Once married, they made missionary work their lives until recently. Last fall, they returned to his South Georgia home with their two young daughters. The Whites had spent five years working with churches in the Ukraine.
It takes a certain compassion to help others in a faraway land. It takes a certain courage to risk everything traveling into unknown circumstances. But, as the Whites have found, sometimes through that sacrifice, by that leap of faith, a person can gain many blessings.
Born in Tennessee, Brett White grew up one of three children of a preacher. The son of Charles and Yvonne White, the family moved in 1987 to Valdosta.
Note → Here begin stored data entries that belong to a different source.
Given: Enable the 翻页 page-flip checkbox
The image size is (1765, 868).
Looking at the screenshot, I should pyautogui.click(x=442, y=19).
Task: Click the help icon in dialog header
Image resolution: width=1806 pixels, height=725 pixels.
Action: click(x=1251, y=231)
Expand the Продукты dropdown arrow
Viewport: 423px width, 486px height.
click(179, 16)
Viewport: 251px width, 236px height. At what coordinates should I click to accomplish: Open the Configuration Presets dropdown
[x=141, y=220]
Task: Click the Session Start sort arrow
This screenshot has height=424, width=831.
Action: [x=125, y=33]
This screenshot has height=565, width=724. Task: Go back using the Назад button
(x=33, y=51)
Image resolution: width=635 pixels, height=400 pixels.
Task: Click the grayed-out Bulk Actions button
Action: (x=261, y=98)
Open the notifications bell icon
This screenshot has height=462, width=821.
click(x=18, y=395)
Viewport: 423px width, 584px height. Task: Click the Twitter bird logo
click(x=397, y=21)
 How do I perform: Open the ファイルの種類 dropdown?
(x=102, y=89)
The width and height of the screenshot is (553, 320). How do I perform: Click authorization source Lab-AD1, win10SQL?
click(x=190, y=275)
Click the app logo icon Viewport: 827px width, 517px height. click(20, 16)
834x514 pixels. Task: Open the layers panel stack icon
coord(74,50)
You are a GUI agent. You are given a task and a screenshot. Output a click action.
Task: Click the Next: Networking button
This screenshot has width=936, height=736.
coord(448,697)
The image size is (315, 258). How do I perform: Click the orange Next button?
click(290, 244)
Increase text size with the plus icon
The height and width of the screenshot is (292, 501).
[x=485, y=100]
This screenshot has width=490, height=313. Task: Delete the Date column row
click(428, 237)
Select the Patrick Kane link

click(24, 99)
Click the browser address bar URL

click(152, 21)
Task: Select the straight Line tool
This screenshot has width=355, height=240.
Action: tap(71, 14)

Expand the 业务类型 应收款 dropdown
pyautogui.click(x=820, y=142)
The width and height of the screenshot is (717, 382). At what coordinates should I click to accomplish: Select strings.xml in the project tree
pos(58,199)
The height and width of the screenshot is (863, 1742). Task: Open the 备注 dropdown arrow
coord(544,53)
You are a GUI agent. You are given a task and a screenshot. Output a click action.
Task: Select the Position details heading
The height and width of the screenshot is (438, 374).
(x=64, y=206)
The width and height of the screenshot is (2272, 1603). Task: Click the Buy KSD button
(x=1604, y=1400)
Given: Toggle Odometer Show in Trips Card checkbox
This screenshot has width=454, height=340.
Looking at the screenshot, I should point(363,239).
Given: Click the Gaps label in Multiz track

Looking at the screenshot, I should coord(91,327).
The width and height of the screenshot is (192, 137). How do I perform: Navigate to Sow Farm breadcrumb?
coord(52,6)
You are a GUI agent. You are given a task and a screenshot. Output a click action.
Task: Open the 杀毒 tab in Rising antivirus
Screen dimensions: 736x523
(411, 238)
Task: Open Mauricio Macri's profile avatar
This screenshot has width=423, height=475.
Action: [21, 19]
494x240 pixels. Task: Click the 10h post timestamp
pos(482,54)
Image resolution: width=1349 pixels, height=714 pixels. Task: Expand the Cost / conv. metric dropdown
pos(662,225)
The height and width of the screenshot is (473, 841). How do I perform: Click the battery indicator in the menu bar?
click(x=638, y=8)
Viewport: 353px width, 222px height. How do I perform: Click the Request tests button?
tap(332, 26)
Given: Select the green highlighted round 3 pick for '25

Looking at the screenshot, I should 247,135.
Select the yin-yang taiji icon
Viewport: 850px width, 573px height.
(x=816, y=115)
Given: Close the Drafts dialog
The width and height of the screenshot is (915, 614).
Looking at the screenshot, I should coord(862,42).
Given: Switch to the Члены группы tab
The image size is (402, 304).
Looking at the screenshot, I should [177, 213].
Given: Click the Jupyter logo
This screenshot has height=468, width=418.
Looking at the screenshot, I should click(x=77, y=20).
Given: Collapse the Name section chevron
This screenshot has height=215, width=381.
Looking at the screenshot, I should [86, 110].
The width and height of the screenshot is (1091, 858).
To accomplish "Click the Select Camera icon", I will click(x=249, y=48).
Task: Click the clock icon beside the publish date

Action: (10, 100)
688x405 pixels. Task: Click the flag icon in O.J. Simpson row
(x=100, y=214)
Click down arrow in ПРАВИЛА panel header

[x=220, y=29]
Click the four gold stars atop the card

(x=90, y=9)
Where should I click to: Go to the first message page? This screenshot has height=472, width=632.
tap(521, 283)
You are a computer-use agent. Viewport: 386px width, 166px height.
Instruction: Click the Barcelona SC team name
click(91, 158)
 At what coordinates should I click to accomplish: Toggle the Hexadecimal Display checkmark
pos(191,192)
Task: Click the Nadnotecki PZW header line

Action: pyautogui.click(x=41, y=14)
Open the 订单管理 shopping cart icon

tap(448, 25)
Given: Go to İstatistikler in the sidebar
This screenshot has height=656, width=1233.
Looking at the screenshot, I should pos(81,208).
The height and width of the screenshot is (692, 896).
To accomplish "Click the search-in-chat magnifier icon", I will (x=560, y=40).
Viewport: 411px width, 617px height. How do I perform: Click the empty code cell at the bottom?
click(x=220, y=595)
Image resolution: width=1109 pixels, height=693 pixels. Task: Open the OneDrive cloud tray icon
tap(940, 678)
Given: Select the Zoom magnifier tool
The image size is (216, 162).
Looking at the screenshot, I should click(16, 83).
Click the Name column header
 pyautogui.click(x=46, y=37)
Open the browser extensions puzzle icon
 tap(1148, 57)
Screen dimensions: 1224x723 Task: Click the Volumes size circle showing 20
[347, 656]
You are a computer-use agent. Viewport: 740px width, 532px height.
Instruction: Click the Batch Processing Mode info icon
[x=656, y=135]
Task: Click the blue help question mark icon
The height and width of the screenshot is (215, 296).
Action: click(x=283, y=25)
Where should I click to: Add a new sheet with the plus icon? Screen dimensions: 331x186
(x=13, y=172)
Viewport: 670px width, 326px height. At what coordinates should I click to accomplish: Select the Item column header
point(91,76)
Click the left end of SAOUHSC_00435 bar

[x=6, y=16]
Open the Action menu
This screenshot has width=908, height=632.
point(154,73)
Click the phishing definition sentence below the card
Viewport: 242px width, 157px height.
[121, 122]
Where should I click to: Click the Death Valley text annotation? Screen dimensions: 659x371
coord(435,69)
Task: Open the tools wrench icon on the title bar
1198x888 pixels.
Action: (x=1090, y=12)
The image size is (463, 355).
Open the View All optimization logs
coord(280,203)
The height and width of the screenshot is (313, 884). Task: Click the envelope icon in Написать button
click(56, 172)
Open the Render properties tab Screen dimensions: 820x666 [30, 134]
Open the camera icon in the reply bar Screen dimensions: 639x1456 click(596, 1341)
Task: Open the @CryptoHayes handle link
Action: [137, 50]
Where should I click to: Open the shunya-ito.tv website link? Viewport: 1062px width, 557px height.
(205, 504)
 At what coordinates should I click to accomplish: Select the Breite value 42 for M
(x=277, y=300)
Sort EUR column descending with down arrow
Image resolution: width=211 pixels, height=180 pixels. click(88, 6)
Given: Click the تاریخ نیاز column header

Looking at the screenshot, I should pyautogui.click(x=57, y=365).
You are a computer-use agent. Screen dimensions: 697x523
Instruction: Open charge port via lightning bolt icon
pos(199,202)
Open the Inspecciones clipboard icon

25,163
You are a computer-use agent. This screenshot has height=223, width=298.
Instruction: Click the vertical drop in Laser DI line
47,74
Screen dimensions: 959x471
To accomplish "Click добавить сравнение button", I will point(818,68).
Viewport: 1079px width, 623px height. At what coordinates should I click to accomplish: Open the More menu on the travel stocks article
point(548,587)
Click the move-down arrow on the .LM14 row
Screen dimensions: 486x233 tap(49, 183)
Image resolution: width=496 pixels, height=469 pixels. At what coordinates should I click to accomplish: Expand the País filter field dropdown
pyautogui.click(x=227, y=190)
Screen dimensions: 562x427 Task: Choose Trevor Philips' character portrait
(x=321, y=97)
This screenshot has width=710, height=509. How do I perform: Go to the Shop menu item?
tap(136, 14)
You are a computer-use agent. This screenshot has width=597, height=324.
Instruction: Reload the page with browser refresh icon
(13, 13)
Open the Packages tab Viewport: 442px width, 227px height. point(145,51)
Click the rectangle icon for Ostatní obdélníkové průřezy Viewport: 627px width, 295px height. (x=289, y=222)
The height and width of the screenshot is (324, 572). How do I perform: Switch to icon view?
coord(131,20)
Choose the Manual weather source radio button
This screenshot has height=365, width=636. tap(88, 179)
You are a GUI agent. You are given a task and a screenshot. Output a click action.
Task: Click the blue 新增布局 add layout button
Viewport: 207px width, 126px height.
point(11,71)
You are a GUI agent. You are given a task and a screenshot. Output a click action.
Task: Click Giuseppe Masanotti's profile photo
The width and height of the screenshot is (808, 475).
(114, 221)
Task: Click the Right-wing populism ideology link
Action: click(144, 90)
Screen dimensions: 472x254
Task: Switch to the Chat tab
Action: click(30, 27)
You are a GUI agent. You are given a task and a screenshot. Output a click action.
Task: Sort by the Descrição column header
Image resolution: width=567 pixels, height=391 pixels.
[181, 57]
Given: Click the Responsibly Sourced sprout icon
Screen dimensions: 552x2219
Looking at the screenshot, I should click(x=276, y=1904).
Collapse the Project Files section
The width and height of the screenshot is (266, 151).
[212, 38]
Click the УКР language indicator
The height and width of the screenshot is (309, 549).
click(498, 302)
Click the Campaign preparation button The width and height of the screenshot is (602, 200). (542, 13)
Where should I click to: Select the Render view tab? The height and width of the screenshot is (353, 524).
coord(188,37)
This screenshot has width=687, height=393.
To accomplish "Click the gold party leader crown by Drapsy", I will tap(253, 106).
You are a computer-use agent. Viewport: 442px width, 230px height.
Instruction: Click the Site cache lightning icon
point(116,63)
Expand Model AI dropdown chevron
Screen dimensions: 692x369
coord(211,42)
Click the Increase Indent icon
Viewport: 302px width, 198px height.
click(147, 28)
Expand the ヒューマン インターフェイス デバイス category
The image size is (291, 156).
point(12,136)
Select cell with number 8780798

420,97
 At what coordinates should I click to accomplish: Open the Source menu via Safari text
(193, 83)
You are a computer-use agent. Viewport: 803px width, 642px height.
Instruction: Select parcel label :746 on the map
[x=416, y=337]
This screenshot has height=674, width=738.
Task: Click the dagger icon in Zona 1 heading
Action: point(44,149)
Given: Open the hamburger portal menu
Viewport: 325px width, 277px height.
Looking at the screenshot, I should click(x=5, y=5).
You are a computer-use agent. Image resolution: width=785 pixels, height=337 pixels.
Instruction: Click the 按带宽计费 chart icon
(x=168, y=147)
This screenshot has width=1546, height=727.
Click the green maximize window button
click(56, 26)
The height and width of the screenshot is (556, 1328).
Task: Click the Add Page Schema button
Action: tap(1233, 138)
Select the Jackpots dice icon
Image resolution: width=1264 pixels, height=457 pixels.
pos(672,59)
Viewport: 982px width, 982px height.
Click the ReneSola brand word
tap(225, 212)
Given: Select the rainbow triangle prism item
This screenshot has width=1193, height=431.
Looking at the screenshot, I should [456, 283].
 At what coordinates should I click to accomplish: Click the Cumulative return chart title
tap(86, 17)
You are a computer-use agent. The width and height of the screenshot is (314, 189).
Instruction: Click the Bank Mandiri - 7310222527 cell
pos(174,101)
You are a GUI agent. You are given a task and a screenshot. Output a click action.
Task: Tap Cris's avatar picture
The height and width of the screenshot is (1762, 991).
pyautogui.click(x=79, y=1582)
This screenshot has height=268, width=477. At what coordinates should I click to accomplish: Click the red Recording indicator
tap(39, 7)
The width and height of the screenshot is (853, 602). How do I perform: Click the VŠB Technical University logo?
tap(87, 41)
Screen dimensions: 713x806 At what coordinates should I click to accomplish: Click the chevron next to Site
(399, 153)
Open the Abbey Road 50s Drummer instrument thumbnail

A ninth-grader then, Brett attended Valdosta High School and Georgia Christian School, graduating in 1990.
As a youngster, Brett walked away with a balanced perspective on his father being a minister.
“You can see people be really ugly and non-Christian right there in the church,” Brett says, but he also witnessed the blessings of the church and how it inspired the best in people.
He witnessed his father’s domestic missionary work, raising money for various projects and temporary mission trips.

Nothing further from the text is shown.